Oggi le possibilità di investire sull’economia reale si sono ampliate. Dai minibond, al crowdfunding, al crowdinvesting, i canali di accesso ad asset tangibili si moltiplicano. E anche in questo caso gli investitori istituzionali stanno rotando i portafogli per includere una quota di realtà al loro interno, attratti anch’essi dall’elevato contenuto umanistico di questo genere di scelta, perché investendo si finanziano attività che contribuiscono al benessere di persone fisiche. E attratti anche dall’aspetto del rendimento: che arriva solo se si adotta un approccio paziente e se la finanza si connette all’economia, in un mondo che sarà sempre più a tassi zero. Dove cioè i bond hanno un costo e le azioni, in un contesto dove non manca la possibilità di ottenere alpha anche consistenti, rappresentano un rischio elevatissimo a causa della volatilità estrema esacerbata dall’incertezza (che aumenta con l’avvicinarsi dell’autunno).  

Al netto di queste specifiche, le prospettive sono buone. Non è un caso che la domanda di investimenti nei private market cresca. Il mercato a fine 2019, secondo l’ultimo global report di McKinsey, valeva globalmente 6,5mila miliardi di dollari (+10% sul 2018 e quasi il triplo in dieci anni), di cui 3,9 mila investiti in private equity (il 60% del totale), mille miliardi nel settore immobiliare, 800 miliardi in infrastrutture e altrettanti in private debt.

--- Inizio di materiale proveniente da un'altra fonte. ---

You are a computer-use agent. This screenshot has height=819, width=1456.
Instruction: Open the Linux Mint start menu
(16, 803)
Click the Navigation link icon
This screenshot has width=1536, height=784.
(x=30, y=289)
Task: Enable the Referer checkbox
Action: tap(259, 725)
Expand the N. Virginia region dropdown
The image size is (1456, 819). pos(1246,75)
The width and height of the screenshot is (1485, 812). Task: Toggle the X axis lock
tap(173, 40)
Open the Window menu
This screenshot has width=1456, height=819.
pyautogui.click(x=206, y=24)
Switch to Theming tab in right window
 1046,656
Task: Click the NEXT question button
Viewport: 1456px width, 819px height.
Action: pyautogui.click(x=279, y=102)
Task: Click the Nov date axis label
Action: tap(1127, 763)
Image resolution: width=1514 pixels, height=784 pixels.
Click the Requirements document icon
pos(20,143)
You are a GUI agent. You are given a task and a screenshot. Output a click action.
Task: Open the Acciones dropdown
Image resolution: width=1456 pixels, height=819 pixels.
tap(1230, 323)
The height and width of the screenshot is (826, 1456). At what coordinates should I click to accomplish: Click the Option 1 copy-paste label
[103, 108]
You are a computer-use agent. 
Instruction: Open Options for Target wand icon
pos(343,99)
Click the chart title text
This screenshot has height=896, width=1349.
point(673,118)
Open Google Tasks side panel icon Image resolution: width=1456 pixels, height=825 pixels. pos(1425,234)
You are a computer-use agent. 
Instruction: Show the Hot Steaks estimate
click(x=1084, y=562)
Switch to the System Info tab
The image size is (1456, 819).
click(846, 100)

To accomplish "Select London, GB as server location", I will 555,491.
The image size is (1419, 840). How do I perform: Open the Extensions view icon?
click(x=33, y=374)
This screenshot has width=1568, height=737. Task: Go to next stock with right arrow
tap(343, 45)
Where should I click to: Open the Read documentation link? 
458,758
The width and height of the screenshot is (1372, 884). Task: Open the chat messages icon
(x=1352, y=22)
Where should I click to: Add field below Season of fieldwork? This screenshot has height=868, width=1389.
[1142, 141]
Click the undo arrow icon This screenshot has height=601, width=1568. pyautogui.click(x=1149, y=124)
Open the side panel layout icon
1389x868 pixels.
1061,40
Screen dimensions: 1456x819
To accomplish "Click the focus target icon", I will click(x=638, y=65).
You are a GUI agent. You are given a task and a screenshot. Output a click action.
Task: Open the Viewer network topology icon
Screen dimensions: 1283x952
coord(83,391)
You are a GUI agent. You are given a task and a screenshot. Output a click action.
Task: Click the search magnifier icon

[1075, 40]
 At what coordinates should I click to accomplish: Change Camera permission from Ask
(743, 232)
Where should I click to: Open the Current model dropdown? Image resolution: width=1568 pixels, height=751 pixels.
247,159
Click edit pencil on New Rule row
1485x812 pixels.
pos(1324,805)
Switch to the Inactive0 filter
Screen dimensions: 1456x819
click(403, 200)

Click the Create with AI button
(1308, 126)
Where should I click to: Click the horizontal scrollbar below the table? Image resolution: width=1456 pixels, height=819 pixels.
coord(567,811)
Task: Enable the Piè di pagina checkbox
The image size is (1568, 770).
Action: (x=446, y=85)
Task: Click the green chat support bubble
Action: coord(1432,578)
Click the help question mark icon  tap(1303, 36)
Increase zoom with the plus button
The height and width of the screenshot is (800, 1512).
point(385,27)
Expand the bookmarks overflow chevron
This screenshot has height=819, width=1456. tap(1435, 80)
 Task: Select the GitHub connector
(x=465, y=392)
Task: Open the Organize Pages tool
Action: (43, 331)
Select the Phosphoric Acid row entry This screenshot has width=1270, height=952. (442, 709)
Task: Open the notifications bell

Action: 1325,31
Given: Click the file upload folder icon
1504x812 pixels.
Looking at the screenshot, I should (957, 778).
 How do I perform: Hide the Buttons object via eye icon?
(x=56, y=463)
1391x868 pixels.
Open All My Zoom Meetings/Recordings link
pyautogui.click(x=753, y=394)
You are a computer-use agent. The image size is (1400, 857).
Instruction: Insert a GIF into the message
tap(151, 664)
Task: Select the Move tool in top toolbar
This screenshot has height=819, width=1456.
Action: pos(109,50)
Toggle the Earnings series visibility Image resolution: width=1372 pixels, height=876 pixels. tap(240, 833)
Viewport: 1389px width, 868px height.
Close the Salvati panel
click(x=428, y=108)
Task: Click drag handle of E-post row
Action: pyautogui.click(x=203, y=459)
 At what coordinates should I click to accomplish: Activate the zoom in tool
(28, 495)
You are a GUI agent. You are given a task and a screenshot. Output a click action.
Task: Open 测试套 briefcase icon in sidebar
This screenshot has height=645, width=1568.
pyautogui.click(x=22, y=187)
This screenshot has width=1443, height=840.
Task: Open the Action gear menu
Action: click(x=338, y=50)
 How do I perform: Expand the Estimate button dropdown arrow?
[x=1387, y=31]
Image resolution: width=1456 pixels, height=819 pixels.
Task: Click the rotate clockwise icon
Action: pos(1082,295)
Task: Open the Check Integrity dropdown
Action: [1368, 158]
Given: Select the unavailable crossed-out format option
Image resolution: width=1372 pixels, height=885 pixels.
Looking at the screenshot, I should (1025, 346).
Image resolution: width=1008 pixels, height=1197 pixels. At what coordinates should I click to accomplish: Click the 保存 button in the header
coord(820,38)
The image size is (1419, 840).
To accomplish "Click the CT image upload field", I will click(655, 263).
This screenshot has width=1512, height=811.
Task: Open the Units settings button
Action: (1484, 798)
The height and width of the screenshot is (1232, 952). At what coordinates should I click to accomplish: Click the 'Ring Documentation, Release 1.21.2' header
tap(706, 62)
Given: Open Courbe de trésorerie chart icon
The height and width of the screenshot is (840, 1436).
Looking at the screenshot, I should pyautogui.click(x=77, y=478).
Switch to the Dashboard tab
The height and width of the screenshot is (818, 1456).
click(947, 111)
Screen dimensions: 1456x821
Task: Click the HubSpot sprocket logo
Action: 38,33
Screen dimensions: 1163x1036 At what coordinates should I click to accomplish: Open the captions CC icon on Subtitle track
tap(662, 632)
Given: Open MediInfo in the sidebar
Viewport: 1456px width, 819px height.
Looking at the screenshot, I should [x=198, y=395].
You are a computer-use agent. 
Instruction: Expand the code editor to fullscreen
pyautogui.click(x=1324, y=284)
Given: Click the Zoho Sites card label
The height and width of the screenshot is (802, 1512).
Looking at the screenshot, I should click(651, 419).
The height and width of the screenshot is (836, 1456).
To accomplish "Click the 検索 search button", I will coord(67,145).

Il private debt, quello che di fatto BorsadelCredito.it fa nella pratica, secondo uno studio di Blackrock, ha conosciuto negli ultimi dieci anni un’espansione fortissima, con allocazioni di 120 miliardi nel biennio 2017-2018 e tuttavia rappresenta ancora una piccola parte del mercato globale del credito che valeva 1200 miliardi di dollari nel 2018 (Refinitiv, Leveraged Loan Monthly, Year-End 2018 Report).

Insomma, i numeri a livello globale parlano da soli. Per quanto riguarda l’Italia, servirebbe solo un’azione mirata per attrarre grandi investitori che potrebbero fare da volano per far ripartire la nostra economia.